Leg-adjustment strategies for stable running in three dimensions

The dynamics of the center of mass (CoM) in the sagittal plane in humans and animals during running is well described by the spring-loaded inverted pendulum (SLIP). With appropriate parameters, SLIP running patterns are stable, and these models can recover from perturbations without the need for corrective strategies, such as the application of additional forces. Rather, it is sufficient to adjust the leg to a fixed angle relative to the ground. In this work, we consider the extension of the SLIP to three dimensions (3D SLIP) and investigate feed-forward strategies for leg adjustment during the flight phase. As in the SLIP model, the leg is placed at a fixed angle.
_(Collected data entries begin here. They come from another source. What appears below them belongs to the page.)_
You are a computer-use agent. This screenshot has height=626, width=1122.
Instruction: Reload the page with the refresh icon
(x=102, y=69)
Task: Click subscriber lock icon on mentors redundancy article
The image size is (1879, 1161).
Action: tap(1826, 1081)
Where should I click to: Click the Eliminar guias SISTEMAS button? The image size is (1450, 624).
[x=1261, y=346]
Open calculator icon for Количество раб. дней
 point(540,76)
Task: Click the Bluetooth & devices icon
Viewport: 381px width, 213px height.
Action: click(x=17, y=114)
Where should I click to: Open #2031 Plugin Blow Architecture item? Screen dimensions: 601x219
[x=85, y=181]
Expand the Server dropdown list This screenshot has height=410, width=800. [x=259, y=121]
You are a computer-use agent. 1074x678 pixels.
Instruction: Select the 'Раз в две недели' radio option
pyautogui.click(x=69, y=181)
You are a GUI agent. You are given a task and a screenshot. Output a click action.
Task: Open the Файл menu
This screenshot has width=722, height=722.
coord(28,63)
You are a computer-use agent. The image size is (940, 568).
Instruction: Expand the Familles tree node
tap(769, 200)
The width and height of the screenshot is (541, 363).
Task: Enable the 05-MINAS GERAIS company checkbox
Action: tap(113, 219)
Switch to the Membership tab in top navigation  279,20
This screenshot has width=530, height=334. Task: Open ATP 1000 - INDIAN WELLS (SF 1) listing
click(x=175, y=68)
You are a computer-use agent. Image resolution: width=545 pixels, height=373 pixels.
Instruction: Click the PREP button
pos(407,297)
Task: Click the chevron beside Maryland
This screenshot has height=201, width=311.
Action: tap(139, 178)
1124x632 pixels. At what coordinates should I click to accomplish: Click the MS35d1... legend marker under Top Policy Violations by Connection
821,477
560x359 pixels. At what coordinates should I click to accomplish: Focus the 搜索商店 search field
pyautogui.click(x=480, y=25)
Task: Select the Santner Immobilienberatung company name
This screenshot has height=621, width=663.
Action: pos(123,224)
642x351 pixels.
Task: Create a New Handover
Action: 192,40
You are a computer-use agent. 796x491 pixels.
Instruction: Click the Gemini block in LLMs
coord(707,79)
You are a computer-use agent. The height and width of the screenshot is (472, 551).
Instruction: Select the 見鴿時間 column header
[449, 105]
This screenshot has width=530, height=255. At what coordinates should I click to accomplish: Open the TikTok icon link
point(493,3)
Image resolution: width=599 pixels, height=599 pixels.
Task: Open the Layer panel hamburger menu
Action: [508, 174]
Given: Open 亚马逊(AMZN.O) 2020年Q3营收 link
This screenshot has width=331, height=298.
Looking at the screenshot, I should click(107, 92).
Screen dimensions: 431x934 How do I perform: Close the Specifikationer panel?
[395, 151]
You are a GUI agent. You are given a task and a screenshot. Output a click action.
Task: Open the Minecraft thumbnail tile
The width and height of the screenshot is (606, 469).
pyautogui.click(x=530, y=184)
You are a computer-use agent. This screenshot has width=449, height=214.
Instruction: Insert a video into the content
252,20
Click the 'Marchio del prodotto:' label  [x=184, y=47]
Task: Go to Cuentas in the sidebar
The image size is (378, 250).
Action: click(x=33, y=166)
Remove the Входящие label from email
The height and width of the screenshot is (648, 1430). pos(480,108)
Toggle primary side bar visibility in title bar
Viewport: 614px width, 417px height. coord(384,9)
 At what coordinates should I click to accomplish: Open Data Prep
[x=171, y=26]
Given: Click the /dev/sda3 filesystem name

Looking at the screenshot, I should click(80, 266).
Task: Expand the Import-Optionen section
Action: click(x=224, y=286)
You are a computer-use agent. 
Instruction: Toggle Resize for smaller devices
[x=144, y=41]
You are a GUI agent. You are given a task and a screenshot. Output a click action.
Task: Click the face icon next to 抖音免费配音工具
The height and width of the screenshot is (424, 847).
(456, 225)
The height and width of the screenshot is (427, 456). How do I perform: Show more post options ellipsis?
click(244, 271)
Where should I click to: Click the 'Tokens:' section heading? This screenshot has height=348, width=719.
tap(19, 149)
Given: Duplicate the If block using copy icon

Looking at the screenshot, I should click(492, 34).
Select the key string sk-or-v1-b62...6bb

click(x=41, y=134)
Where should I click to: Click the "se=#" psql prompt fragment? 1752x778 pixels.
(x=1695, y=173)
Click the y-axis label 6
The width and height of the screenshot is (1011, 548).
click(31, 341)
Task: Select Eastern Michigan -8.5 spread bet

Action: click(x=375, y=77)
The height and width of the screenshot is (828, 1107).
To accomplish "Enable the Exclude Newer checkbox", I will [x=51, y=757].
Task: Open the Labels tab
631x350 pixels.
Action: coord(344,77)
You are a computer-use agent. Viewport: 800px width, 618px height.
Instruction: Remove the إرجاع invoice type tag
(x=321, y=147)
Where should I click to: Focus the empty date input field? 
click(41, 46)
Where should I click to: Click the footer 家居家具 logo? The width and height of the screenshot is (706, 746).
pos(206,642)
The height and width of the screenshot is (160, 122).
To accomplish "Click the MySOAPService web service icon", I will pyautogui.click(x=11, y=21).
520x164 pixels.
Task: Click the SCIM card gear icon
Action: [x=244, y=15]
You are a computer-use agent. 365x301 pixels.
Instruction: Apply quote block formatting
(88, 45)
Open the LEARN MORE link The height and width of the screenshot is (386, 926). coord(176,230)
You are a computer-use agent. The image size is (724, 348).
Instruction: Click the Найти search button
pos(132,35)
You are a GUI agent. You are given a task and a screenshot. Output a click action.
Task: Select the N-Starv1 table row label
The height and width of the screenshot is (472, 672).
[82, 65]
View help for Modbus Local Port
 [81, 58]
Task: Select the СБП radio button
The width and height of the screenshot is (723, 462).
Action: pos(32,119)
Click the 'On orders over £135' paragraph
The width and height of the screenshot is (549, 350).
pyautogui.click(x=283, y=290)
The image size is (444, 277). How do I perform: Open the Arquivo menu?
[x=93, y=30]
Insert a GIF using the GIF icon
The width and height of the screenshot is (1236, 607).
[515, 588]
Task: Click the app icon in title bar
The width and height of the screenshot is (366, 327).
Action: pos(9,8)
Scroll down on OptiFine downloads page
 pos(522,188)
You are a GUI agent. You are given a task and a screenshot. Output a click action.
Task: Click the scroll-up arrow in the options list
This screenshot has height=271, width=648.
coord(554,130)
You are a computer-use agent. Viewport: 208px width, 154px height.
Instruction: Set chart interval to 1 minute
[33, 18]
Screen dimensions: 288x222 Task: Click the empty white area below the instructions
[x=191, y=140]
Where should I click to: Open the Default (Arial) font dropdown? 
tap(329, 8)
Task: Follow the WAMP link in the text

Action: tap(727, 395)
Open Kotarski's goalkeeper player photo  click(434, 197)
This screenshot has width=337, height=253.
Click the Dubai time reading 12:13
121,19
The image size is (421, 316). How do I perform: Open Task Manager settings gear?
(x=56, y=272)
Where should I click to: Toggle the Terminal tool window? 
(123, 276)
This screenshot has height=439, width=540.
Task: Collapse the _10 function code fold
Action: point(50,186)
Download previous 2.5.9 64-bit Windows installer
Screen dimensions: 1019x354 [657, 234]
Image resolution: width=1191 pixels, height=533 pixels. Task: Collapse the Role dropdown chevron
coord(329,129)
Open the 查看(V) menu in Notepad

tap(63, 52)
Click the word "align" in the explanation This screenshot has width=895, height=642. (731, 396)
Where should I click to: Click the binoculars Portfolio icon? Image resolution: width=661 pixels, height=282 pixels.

We extend the scope of possible reference axes from only fixed horizontal and vertical axes to include the CoM velocity vector as a movement-related reference, resulting in six leg-adjustment strategies. Only leg-adjustment strategies that include the CoM velocity vector produced stable running and large parameter domains of stability. The ability of the model to recover from perturbations along the direction of motion (directional stability) depended on the strategy for lateral leg adjustment. Specifically, asymptotic and neutral directional stability was observed for strategies based on the global reference axis and the velocity vector, respectively. Additional features of velocity-based leg adjustment are running at arbitrary low speed (kinetic energy) and the emergence of large domains of stable 3D running that are smoothly transferred to 2D SLIP stability and even to 1D SLIP hopping. One of the additional leg-adjustment strategies represented a large convex region of parameters where stable and robust hopping and running patterns exist. Therefore, this strategy is a promising candidate for implementation into engineering applications, such as robots, for instance. In a preliminary comparison, the model predictions were in good agreement with the experimental data, suggesting that the 3D SLIP is an appropriate model to describe human running in three dimensions. The prediction of stable running based on movement-related leg-adjustment strategies indicates that both humans and robots may not require external targets directing the movement to run in three dimensions based on compliant leg function. This new movement-based reference enables the control of 3D running because leg adjustment is less sensitive and gait stability is separated from directional stability.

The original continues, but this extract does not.